2010年、商社マン人生の終盤にさしかかり、今まで仕事で使った外国語を資格の形で残したいと思い、将来利用できる国家資格の通訳案内士試験の受験を決意。11年に英語、13年にスペイン語の資格を無事取得した。その翌年春に京都・奈良で開催された通訳案内士の新人研修を受講した際に仏語で合格された方が数名おられ、その方々の話をお伺いして心の片隅でずっと気がかりだった仏語への思いに火がついてしまった。気になり始めてから既に30数年の年月が経過していた。
ネット上で良い評価を得ている入門書、文法書と仏検対策本を直ぐに買い込み、仏検受験とNHKラジオ講座を進捗管理手段とすることを決意して独学で勉強を始めた。私は既に56歳となっていた。
英語・ドイツ語・スペイン語の基礎があった関係で、フランス語の文構造は非常に理解しやすかったが、それら文法や語彙使用に微妙な違いもあり、勘だけに頼らず必ず文法書と辞書を参照して確認した。辞書は紙の辞書を使い前後に記載されている語彙も例文を含め極力読むようにした。フランス語の発音は他の言語とは全く異なり一番苦労した。NHKラジオ講座のネイティブの発音を注意して聞くことや仏検対策本附属のCDの聞き取りに専念した。

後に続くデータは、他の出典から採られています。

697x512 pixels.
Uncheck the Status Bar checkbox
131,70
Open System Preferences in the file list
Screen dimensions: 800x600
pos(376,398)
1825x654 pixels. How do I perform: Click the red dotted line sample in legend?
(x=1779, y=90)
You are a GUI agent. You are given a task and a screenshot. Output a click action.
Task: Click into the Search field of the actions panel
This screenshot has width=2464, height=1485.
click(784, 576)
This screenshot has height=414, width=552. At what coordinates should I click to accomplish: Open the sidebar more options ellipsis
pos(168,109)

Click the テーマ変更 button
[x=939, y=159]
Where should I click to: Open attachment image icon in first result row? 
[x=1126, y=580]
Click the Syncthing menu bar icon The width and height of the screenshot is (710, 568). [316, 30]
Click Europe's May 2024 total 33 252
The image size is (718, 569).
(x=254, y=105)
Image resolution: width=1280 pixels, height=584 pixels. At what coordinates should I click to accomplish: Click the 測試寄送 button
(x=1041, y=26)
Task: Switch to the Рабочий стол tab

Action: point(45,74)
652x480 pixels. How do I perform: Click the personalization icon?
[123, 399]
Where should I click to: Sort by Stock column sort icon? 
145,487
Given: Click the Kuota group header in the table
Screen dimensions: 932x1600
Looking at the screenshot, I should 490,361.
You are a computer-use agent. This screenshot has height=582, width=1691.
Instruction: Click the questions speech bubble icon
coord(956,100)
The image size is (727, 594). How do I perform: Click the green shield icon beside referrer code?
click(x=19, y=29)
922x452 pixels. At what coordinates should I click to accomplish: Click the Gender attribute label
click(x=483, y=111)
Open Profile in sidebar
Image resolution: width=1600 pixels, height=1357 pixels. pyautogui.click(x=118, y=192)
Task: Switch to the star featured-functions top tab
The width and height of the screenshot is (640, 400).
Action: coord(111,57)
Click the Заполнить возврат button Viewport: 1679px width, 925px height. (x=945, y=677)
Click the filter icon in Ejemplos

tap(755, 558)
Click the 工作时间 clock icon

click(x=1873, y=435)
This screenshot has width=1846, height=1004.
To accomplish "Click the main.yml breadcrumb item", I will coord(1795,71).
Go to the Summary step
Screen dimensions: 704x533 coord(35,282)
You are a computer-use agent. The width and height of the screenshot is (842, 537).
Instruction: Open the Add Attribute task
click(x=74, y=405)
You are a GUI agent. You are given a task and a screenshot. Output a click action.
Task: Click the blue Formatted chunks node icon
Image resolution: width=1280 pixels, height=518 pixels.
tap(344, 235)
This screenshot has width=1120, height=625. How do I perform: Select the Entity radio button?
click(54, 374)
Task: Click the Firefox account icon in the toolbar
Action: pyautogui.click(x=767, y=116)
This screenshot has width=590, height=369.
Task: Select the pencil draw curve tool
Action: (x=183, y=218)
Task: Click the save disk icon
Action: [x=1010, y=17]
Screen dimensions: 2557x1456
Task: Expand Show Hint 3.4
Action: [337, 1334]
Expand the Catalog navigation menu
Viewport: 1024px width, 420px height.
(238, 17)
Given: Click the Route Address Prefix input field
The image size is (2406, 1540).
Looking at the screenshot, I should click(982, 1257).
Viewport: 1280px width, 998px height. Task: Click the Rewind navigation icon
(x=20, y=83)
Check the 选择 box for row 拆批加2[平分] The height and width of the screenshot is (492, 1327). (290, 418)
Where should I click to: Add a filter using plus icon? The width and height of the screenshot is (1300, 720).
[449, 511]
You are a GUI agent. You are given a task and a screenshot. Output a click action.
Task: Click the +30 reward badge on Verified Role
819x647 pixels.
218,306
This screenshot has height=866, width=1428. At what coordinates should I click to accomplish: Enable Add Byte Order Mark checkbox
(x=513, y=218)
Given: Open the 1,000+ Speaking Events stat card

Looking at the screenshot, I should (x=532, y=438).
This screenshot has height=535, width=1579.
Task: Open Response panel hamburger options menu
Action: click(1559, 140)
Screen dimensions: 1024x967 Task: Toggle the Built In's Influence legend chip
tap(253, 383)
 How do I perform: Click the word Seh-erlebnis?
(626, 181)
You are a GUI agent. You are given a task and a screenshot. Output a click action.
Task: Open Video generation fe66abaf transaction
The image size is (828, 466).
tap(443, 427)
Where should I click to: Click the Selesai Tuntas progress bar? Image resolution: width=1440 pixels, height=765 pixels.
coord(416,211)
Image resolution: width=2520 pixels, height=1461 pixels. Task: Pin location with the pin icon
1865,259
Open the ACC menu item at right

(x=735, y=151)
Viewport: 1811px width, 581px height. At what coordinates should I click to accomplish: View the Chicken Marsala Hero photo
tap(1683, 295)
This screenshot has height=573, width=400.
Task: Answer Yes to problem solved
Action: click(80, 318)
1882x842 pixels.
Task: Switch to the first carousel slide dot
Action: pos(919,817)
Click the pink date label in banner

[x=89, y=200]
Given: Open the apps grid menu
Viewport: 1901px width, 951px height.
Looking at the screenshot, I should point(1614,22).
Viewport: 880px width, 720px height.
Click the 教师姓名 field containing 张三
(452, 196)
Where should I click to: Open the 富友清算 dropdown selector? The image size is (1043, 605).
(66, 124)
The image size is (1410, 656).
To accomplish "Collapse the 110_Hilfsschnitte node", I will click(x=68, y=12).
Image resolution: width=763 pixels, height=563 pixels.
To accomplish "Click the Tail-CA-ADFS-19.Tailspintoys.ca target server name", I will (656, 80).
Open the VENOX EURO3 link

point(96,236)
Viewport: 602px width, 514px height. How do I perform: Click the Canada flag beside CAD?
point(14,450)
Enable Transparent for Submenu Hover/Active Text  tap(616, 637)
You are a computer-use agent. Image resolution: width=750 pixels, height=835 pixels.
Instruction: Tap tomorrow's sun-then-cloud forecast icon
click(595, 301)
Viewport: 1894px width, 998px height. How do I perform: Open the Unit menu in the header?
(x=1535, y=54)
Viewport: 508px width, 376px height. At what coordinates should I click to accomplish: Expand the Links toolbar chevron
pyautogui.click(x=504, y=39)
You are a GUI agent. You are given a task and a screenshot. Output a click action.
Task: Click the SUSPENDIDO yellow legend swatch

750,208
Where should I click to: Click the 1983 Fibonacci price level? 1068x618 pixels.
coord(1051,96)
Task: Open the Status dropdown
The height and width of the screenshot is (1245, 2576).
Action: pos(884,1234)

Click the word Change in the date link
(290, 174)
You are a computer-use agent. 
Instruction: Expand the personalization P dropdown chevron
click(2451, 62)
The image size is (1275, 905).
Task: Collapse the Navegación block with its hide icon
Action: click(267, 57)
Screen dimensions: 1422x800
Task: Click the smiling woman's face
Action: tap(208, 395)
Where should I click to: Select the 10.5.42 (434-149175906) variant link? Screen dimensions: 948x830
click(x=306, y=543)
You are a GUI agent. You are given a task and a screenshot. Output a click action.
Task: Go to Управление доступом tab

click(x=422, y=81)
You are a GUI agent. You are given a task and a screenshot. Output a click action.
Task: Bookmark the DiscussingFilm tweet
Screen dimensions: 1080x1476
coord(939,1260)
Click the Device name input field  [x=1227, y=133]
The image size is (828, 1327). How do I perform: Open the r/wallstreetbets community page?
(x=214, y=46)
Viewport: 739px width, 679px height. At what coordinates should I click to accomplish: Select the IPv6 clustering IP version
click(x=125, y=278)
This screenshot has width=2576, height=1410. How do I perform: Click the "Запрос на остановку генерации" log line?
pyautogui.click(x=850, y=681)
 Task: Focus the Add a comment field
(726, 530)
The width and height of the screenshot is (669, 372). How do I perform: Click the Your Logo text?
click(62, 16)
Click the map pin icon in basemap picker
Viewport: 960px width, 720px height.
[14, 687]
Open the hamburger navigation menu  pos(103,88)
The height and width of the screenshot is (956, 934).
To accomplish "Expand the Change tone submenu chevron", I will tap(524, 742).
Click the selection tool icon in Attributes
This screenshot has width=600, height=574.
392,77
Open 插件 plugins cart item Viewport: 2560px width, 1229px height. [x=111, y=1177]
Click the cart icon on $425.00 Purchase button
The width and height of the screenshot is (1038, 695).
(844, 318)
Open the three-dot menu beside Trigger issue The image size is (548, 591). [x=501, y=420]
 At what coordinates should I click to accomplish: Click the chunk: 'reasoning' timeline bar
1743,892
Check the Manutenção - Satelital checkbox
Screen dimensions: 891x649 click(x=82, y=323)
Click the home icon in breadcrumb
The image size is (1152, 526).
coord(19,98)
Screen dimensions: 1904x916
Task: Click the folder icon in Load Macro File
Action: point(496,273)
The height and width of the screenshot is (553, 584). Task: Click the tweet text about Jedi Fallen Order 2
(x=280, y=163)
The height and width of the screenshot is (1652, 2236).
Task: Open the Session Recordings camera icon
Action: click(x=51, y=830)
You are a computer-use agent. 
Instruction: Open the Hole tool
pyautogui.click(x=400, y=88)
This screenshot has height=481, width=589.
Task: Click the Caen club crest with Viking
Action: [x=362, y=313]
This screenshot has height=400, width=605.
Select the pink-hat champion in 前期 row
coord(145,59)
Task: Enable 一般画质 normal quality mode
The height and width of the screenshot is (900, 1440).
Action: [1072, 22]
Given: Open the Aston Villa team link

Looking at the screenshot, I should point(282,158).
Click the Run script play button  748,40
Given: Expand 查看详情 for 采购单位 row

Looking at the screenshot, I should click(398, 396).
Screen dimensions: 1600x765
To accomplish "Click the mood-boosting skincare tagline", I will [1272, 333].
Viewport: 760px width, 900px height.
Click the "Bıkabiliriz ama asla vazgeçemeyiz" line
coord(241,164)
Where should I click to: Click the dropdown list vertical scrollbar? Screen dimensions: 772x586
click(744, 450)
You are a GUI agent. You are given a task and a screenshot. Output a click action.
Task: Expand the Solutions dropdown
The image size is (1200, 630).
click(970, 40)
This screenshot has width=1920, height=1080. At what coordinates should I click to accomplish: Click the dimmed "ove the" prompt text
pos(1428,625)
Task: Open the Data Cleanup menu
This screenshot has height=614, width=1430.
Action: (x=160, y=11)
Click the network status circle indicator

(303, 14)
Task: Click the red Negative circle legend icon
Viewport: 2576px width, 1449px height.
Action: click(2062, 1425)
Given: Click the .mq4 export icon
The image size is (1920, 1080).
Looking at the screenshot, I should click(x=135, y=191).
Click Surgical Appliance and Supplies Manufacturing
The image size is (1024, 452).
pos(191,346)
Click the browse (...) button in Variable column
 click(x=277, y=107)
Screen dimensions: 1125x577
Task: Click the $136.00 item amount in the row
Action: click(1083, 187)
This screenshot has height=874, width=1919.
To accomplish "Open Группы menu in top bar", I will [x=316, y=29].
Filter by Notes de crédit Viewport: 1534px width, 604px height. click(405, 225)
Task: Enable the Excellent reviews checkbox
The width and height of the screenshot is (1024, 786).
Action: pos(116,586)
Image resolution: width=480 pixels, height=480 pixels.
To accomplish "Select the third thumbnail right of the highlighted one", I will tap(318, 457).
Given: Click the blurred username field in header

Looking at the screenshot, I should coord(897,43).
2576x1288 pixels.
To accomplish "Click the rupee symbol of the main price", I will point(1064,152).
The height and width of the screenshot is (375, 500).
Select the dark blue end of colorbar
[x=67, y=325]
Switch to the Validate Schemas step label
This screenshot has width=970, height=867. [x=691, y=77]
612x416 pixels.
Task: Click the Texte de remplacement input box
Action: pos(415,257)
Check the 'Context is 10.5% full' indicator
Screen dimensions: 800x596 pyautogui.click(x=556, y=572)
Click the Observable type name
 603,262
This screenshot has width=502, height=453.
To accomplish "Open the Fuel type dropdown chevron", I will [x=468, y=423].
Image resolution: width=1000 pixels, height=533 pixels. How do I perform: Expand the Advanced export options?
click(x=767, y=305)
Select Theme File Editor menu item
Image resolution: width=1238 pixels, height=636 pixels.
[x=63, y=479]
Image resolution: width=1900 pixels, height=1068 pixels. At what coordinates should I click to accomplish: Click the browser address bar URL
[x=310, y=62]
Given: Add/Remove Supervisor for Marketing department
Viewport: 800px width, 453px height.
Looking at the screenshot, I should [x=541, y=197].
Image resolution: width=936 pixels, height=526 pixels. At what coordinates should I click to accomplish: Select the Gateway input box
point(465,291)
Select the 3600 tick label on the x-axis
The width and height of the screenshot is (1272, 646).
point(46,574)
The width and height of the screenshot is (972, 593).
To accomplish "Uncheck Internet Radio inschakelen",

その甲斐あって仏検は15年春季に3級(成績優秀者として表彰頂いた)、16年春季に2級・準2級のダブル合格もできた。この合格通知が届いた時には私は既に59歳になっていた。35年以上の間、心の片隅で思い続けたフランス語という片思いの恋人についにお話しできたような嬉しさだった。今後も研鑽を続け、現在の仕事を離れた後には外国人に複数の言語で日本の歴史・文化・生活などを伝えられる民間外交官的な仕事をしたく思っている。